I felt that as Moderator it was my job to point out that the topic was drifting onto ground that has been thoroughly covered in other threads and to point us back to the points made by the original poster. I’m all for topic drift keeping things interesting but extolling the virtues of CW over phone once again - well, its decidedly old hat!

Actually I think that many phone contacts have become too streamlined and formulaic, too. Probably justified with the current below par propagation and QSB, though.

Actually Brian, I think you may have misinterpreted several posts in this thread. I count two posts in this entire thread that are exclusively to do with the CW vs Phone debate, and you yourself are responsible for 50% of them!

All the rest continue the discussion about the style of CW operating for SOTA - ie, on-topic to the original post, although some have a bit of preamble first to describe context.

The point people, including me, are making about learning CW BECAUSE of SOTA, is to explain why many of us are happy to simply complete the QSO in a SOTA contact. That’s why we learned the mode - not to discuss meteorology, or other topics best left to 80m SSB on a weekday morning.

I wasn’t clear enough. My initial post could be shorter.

2011: 100% of the CW QSO transferred through shortwave channel.

2018: Very significant amount of data that should be transmitted to your radio by CW mode goes through completely different pathways. Thus in fact morse code serves only as an acknowledgement.

73

Karel

Yep. I can at least try to operate CW even if everyone else is in the room is watching TV (or whatever).

While I didn’t learn it just for SOTA, it was SOTA that got me started, and kept me going…

Especially when the activator’s running relatively slow Morse. I tend to use something between 12 and 15wpm when I’m on a summit. If conditions are poor then there isn’t time for more than the minimum callsign, RST (and, ideally, REF) exchange. If I ever get to the point where I can read Morse at twice that speed, then maybe there’ll be time for rag-chew.

I always (well, unless I forgot to pack it!) take a microphone as well as a Morse key…

If I’m chasing I usually use spots (off the Net) as a way of confirming I have heard the activator’s callsign and the summit reference correctly. There are activators who don’t send either their own callsign or their summit reference nearly often enough for my liking, though.

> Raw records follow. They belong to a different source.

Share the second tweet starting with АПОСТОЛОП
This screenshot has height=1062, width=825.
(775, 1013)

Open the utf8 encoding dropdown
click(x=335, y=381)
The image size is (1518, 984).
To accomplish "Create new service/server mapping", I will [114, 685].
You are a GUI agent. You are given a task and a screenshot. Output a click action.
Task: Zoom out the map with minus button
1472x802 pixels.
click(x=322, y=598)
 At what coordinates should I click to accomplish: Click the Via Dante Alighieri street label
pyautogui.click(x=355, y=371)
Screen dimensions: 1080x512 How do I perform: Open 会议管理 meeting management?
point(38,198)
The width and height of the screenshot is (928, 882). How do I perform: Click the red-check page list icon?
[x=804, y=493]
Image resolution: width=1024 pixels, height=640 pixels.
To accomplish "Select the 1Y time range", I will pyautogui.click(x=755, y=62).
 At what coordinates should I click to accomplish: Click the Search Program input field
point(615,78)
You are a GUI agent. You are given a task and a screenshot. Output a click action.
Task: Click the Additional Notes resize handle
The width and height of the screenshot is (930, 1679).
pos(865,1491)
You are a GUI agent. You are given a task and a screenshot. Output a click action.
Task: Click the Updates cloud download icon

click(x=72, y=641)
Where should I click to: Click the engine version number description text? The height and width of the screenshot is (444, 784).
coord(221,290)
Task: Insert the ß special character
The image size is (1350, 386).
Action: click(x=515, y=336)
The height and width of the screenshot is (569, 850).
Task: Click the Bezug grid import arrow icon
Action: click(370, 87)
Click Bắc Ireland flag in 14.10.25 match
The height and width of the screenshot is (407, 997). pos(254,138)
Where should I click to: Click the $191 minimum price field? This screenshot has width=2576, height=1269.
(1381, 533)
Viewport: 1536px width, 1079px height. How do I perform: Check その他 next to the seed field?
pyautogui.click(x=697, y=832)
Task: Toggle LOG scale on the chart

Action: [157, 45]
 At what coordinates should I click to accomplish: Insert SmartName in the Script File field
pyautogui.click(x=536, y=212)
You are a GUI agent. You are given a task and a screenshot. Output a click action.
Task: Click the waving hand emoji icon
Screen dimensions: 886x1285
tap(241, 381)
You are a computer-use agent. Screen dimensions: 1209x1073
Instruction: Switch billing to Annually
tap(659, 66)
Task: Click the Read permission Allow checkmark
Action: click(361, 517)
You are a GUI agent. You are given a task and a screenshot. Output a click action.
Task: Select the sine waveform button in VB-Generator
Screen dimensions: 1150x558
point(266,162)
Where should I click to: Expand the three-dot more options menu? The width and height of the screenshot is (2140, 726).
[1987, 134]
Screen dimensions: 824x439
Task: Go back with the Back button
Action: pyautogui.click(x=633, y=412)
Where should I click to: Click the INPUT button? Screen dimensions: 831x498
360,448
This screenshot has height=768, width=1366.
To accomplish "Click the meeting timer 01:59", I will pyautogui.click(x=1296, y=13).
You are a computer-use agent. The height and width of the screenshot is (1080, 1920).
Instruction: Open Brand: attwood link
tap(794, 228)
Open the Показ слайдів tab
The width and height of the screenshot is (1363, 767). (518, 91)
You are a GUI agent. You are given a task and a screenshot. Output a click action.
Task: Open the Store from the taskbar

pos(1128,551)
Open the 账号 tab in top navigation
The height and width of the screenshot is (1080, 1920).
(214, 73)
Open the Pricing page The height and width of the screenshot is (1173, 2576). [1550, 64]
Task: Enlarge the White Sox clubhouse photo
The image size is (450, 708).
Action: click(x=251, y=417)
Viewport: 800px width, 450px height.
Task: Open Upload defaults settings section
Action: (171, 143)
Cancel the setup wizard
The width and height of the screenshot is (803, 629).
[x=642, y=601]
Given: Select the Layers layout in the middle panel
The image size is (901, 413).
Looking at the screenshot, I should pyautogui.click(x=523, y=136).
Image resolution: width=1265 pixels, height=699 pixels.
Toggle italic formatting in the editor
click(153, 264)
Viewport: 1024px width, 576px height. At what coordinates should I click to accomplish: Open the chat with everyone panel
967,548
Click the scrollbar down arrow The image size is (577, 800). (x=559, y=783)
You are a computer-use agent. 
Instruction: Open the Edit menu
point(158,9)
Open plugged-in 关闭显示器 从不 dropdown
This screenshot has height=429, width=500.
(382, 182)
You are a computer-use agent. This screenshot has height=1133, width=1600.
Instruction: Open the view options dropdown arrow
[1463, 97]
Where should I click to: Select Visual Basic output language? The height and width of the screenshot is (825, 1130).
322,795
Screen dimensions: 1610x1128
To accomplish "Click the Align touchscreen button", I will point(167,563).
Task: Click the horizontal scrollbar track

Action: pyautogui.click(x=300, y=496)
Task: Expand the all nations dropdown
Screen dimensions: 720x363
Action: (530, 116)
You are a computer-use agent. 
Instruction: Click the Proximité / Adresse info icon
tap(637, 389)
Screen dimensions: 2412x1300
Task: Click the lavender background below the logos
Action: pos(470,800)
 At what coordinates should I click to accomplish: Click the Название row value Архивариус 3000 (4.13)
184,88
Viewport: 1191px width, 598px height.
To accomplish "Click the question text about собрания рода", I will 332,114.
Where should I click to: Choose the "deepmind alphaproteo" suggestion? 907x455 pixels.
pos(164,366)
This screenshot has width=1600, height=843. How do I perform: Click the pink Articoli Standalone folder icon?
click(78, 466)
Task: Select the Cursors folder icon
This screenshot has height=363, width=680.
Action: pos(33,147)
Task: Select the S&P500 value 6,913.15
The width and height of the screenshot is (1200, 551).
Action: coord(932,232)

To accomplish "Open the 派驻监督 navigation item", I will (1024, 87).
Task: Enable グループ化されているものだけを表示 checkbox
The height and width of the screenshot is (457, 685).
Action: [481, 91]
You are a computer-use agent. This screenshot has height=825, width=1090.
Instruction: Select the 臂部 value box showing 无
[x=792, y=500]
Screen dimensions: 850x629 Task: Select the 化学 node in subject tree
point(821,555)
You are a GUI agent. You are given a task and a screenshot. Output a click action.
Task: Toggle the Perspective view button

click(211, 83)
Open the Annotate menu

I hope, when I’m activating, that I’m not one of them. I try to make sure I send my call and reference often enough, but at 12wpm in poor propagation conditions I might fall short…

Hello Heinz,

I believe we’ll witness such a shift in the next 2 or 3 years. (Hopefully without changing our well established names: Activators and Chasers.) It will bring even further reduction in the amount of information exchanged over the ham radio channels and decoded by the human operators, but will allow for more reliable contacts and more successful sota expeditions.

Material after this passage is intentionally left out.